Deutsche Stiftungen durchsucht: Putin lässt prüfen
In Russland kontrollieren Behörden seit mehreren Tagen Nichtregierungsorganisationen. Nun wurden auch deutsche Stiftungen gefilzt.
MOSKAU taz | Die CDU-nahe Konrad-Adenauer-Stiftung (KAS) in Sankt Petersburg bekam am Dienstag unerwarteten Besuch. Beamte der Staatsanwaltschaft und Fahnder der Steuerbehörde standen plötzlich vor der Tür. Sie waren jedoch höflich und gaben einen Fragenkatalog zu Mitarbeitern und Programm der Stiftung ab. Außerdem forderte sie einen Vertreter der KAS auf, bei der Staatsanwaltschaft zu erscheinen. Vor zehn Tagen schon hatten Moskauer Staatsanwälte und Steuerfahnder die SPD-nahe Friedrich-Ebert-Stiftung (FES) ins Visier genommen.
Bei der FES ließen sich die Kontrolleure stundenlang Dokumente zeigen, dort soll es etwas ruppiger zugegangen sein. Auch die FES wurde von der Staatsanwaltschaft einbestellt. Beide Stiftungen vermieden es, die Durchsuchungen an die große Glocke zu hängen. Wohl um ungestört weiterarbeiten zu können. Am Dienstag meldete sich jedoch der KAS-Vorsitzende Hans-Gert Pöttering zu Wort: „Diese Behinderung unserer Arbeit kann auch zu einer Belastung unserer Beziehungen mit Russland führen“.
Jens Siegert von der Böll-Stiftung in Moskau wies daraufhin, dass es sich um keine Razzien gehandelt habe, sondern um Prüfungen im Rahmen des Gesetzes über Nichtregierungsorganisationen. Die Böll-Stiftung wurde bislang verschont. „Wir sind unsere Bücher noch mal auf Flüchtigkeitsfehler hin durchgegangen“, sagt Siegert. Mehr könne man nicht tun.
Dennoch handle es sich weniger um Routineprüfungen denn um Einschüchterungsversuche. Die Arbeit der westlichen Stiftungen ist Kremlchef Wladimir Putin seit langem ein Dorn im Auge. Er hält die Niederlassungen für Agenturen, die nur im Lande sind, um an seinem Sturz zu arbeiten. Der Kremlchef hat sich von seiner Geheimdienstvergangenheit nie befreien können.

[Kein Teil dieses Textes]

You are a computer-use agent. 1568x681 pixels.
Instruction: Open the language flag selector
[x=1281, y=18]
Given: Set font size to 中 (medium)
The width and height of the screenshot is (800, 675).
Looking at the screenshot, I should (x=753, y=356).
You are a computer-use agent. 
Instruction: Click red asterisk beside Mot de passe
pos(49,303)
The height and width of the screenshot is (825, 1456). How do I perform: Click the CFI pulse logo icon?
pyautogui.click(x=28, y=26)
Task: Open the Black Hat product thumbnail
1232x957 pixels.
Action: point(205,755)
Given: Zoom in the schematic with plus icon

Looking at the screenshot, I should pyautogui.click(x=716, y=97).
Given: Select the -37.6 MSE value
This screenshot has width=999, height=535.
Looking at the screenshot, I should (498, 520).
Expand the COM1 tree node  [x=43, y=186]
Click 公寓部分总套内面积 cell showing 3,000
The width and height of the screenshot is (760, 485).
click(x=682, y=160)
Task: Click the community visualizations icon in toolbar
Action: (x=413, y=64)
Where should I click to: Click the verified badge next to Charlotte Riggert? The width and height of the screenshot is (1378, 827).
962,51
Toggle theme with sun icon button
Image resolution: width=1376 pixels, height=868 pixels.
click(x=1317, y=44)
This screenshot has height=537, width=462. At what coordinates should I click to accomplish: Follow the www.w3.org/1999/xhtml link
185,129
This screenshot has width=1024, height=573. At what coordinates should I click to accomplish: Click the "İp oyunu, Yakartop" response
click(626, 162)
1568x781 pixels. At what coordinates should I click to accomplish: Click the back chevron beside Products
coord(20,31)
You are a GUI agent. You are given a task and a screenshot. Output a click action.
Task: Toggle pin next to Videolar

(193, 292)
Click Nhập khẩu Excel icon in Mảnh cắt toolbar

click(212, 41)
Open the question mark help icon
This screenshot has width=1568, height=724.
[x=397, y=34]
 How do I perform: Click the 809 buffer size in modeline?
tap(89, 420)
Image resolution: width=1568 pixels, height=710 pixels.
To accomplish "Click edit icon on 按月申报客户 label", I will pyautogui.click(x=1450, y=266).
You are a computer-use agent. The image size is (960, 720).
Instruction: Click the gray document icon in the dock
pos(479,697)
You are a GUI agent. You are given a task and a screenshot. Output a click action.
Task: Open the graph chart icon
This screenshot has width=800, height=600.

2.000 durchsuchte Einrichtungen
Bislang richtete sich das Misstrauen indes mehr gegen britische und US-Einrichtungen. Die deutschen galten als umgänglich. Die eigentlichen Adressaten der Durchsuchungen sind denn auch die russischen Partner der ausländischen Stiftungen. Seit Wochen läuft eine Aktion gegen zivilgesellschaftliche Einrichtungen landesweit. Bis zu 2.000 wurden seit Anfang März bereits untersucht.
Letzte Woche war es die bekannte Moskauer Menschenrechtsorganisation Memorial, die von Beamten der Staatsanwaltschaft und einem Fernsehteam des denunziatorischen TV-Kanals NTW im Schlepptau heimgesucht wurden. Montag folgte das Moskauer Büro von Amnesty International. Die plötzliche Umtriebigkeit der Behörden geht auf eine Anordnung Kremlchef Putins zurück. Der hatte im Sommer ein Gesetz verabschieden lassen, wonach sich russische, vom Ausland mitfinanzierte NGOs als „ausländische Agenten“ registrieren lassen sollten. Seit November ist das Gesetz in Kraft, ohne dass sich eine einzige NGO die Zuschreibung „Agent“ zugelegt hätte.
Überdies hatte das Justizministerium Zweifel laut werden lassen, dass sich das Gesetz in vorliegender Fassung umsetzen ließe. Es stünde sogar in Widerspruch zur sonstigen Gesetzgebung. Jurist Putin beschwerte sich daraufhin beim Geheimdienst und seitdem sind die Häscher unterwegs. Aus der Masse der konfiszierten Dokumente lasse sich genügend Material finden, das sich gegen unliebsame NGOs im Bedarfsfall auch verwerten ließe, vermutet ein Aktivist.